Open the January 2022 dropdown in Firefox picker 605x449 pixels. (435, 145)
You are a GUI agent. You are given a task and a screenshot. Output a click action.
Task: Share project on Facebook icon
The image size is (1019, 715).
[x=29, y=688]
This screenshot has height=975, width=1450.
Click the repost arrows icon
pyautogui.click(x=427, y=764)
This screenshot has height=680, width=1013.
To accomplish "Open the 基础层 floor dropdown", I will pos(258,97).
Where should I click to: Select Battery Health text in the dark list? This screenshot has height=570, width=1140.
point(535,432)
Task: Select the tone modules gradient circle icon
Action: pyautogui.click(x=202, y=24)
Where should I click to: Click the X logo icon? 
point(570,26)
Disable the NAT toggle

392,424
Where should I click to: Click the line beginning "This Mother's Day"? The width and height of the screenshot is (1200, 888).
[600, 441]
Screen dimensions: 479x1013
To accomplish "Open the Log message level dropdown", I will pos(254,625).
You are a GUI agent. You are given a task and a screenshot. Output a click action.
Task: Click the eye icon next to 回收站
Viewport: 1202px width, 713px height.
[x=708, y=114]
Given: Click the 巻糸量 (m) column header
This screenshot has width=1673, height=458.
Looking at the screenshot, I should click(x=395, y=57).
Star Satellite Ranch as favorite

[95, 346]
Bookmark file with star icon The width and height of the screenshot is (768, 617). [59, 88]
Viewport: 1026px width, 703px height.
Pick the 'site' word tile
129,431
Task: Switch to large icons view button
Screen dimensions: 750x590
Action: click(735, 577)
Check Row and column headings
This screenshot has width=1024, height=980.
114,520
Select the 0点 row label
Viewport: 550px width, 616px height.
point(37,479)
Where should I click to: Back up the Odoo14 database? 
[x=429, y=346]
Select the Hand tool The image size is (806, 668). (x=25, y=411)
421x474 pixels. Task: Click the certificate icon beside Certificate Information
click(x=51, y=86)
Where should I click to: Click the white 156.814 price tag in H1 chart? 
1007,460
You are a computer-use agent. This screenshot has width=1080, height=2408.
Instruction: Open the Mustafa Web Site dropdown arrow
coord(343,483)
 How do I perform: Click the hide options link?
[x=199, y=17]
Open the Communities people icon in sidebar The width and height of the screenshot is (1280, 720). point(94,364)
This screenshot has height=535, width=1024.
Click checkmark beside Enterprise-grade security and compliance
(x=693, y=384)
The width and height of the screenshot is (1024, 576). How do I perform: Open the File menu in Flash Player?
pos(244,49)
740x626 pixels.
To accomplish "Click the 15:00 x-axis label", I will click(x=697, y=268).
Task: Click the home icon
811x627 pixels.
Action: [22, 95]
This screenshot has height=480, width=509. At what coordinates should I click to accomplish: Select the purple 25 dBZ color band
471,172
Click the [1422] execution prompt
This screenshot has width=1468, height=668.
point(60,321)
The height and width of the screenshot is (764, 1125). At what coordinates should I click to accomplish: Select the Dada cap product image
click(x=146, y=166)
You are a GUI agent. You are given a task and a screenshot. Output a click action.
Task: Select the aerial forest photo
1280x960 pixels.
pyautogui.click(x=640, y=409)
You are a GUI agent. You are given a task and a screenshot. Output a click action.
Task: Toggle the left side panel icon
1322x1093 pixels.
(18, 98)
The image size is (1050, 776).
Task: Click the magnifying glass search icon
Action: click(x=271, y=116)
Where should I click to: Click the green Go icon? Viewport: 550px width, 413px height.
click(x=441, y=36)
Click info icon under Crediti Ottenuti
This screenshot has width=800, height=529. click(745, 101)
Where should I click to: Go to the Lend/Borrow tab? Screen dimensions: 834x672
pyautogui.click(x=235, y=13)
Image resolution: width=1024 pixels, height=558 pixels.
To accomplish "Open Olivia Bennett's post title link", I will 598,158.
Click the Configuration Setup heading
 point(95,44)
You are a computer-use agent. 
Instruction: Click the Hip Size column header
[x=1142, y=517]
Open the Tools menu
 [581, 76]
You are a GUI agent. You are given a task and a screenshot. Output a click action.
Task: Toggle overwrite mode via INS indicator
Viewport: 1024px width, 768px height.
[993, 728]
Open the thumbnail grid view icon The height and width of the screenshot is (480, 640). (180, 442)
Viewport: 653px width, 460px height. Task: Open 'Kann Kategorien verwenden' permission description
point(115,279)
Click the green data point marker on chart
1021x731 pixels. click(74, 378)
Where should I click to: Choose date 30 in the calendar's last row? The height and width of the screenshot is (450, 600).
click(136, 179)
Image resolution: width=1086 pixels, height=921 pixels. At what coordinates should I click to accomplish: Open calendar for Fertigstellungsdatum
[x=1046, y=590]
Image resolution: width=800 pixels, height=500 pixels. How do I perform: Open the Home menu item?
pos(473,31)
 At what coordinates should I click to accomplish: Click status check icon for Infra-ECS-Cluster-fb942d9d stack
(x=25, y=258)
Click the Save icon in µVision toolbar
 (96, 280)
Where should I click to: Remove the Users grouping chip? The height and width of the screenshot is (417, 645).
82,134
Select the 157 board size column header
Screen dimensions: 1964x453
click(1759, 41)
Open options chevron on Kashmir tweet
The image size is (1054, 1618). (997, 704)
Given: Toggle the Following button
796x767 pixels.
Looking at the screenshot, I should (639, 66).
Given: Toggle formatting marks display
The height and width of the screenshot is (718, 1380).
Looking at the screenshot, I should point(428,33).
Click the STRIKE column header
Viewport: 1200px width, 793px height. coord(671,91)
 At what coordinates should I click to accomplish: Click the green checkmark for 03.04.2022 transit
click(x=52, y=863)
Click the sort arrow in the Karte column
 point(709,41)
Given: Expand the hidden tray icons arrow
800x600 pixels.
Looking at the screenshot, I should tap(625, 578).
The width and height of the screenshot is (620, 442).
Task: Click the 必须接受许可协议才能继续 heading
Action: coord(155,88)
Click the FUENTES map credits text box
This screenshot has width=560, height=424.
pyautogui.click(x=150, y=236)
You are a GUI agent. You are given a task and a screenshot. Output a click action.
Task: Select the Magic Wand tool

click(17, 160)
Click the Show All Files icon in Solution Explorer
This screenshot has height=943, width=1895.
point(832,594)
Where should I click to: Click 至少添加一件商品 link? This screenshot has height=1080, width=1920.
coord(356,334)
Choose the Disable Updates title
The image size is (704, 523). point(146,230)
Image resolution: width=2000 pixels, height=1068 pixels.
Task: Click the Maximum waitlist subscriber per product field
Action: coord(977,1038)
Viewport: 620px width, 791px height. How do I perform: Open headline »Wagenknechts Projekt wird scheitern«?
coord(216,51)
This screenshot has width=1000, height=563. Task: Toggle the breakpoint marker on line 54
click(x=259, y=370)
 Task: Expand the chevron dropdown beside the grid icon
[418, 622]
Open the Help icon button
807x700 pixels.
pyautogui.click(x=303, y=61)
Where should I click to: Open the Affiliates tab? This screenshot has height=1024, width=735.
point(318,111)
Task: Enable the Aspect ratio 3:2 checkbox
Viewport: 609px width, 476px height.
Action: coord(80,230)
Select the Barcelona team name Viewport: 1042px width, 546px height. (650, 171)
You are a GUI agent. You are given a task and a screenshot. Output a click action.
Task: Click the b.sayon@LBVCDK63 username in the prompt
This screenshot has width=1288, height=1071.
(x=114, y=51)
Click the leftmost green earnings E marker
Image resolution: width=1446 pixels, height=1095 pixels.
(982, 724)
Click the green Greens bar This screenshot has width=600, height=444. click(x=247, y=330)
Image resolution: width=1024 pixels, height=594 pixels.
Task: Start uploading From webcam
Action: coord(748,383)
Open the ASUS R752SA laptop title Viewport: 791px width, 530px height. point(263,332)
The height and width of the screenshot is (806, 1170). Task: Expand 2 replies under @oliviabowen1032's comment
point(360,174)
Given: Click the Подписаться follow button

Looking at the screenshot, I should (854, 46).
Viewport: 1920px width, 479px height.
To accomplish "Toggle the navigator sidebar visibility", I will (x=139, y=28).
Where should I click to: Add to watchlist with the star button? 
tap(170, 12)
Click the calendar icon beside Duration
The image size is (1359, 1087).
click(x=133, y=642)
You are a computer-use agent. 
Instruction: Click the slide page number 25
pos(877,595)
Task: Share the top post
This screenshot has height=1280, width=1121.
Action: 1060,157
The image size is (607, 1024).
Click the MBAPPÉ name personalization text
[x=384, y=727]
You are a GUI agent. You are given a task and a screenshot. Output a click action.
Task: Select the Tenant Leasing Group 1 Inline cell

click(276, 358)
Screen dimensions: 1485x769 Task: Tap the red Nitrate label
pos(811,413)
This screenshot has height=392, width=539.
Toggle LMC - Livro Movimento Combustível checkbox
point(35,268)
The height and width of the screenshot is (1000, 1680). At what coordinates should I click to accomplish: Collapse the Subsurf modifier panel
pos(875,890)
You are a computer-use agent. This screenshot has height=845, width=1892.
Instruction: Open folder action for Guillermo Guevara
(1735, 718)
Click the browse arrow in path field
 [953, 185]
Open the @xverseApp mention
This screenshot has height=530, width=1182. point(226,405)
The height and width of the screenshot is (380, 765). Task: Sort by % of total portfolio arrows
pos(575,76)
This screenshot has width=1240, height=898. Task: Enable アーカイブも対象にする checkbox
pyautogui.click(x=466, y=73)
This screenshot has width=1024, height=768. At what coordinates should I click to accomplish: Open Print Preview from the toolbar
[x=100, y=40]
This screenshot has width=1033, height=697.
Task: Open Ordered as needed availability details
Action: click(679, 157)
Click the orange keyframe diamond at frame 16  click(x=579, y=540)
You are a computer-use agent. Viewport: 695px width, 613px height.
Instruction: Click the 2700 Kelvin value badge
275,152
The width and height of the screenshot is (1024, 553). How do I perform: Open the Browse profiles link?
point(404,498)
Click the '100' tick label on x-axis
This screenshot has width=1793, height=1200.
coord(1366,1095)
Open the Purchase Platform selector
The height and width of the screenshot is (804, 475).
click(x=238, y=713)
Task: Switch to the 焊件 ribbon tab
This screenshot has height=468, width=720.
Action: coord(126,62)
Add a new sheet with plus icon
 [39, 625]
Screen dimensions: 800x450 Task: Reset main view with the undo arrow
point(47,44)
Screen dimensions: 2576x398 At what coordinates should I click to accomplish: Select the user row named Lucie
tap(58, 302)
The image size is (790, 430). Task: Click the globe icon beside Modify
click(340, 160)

ASSIGNMENT: Starting at the line that has "Click the browse arrow in path field" in the records above, restate word for word every line until the one that has "Click the orange", and include that one as well.

ANSWER TO THE EXERCISE:
Click the browse arrow in path field
 [953, 185]
Open the @xverseApp mention
This screenshot has height=530, width=1182. point(226,405)
The height and width of the screenshot is (380, 765). Task: Sort by % of total portfolio arrows
pos(575,76)
This screenshot has width=1240, height=898. Task: Enable アーカイブも対象にする checkbox
pyautogui.click(x=466, y=73)
This screenshot has width=1024, height=768. At what coordinates should I click to accomplish: Open Print Preview from the toolbar
[x=100, y=40]
This screenshot has width=1033, height=697.
Task: Open Ordered as needed availability details
Action: click(679, 157)
Click the orange keyframe diamond at frame 16  click(x=579, y=540)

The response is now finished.